**The data:**
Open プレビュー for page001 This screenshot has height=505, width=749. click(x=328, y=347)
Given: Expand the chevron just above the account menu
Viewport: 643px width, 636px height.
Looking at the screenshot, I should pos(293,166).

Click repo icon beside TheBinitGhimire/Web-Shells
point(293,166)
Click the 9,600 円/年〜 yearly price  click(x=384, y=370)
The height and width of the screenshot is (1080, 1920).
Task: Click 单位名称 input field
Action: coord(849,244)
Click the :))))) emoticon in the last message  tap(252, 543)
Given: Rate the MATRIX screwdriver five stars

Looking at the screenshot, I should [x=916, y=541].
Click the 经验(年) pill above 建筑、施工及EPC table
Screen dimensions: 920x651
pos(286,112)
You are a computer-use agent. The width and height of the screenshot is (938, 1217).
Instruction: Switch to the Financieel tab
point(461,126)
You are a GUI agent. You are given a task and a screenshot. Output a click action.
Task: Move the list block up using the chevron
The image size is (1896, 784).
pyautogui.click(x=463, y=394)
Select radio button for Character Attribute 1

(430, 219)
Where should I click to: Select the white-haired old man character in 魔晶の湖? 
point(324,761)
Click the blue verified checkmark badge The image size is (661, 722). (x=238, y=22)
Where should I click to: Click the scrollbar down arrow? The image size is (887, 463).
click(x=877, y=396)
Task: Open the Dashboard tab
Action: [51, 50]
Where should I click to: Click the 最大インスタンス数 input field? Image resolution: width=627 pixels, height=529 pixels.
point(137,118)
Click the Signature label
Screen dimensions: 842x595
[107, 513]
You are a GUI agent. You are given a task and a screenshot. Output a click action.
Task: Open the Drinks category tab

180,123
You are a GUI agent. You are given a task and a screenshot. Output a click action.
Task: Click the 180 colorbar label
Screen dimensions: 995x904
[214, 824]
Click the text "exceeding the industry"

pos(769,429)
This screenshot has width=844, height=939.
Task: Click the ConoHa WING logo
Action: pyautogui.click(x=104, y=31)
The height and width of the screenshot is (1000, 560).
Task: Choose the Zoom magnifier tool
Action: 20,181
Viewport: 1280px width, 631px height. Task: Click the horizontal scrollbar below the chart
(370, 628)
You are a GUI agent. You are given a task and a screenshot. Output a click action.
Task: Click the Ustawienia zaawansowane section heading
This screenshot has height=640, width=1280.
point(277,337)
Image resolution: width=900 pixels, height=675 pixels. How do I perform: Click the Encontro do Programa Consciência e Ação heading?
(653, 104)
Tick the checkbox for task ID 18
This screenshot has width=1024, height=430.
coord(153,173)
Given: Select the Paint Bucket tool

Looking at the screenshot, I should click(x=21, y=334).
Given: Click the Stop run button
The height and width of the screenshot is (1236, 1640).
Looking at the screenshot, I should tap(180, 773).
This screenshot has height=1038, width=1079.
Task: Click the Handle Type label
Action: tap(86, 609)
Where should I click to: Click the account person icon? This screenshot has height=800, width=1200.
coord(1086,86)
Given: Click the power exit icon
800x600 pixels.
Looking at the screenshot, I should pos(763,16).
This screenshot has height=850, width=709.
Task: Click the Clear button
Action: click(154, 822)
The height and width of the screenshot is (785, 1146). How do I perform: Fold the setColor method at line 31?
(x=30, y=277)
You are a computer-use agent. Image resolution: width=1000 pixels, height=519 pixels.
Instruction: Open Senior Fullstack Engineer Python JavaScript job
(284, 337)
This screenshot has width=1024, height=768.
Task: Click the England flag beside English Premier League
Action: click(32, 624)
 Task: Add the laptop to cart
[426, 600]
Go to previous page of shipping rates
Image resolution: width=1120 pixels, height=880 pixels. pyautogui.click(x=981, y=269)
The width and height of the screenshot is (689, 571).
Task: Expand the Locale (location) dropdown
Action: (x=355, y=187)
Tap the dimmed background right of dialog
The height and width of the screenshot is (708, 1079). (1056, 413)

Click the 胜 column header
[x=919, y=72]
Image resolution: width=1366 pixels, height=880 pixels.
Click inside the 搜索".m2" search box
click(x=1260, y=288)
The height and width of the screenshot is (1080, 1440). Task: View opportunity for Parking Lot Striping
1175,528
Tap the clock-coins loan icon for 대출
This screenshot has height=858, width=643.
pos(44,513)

**Assigned task:** Where a line above contains the word "computer", copy that line.

**Solution for this exercise:**
You are a computer-use agent. The width and height of the screenshot is (938, 1217).
You are a computer-use agent. Image resolution: width=1000 pixels, height=519 pixels.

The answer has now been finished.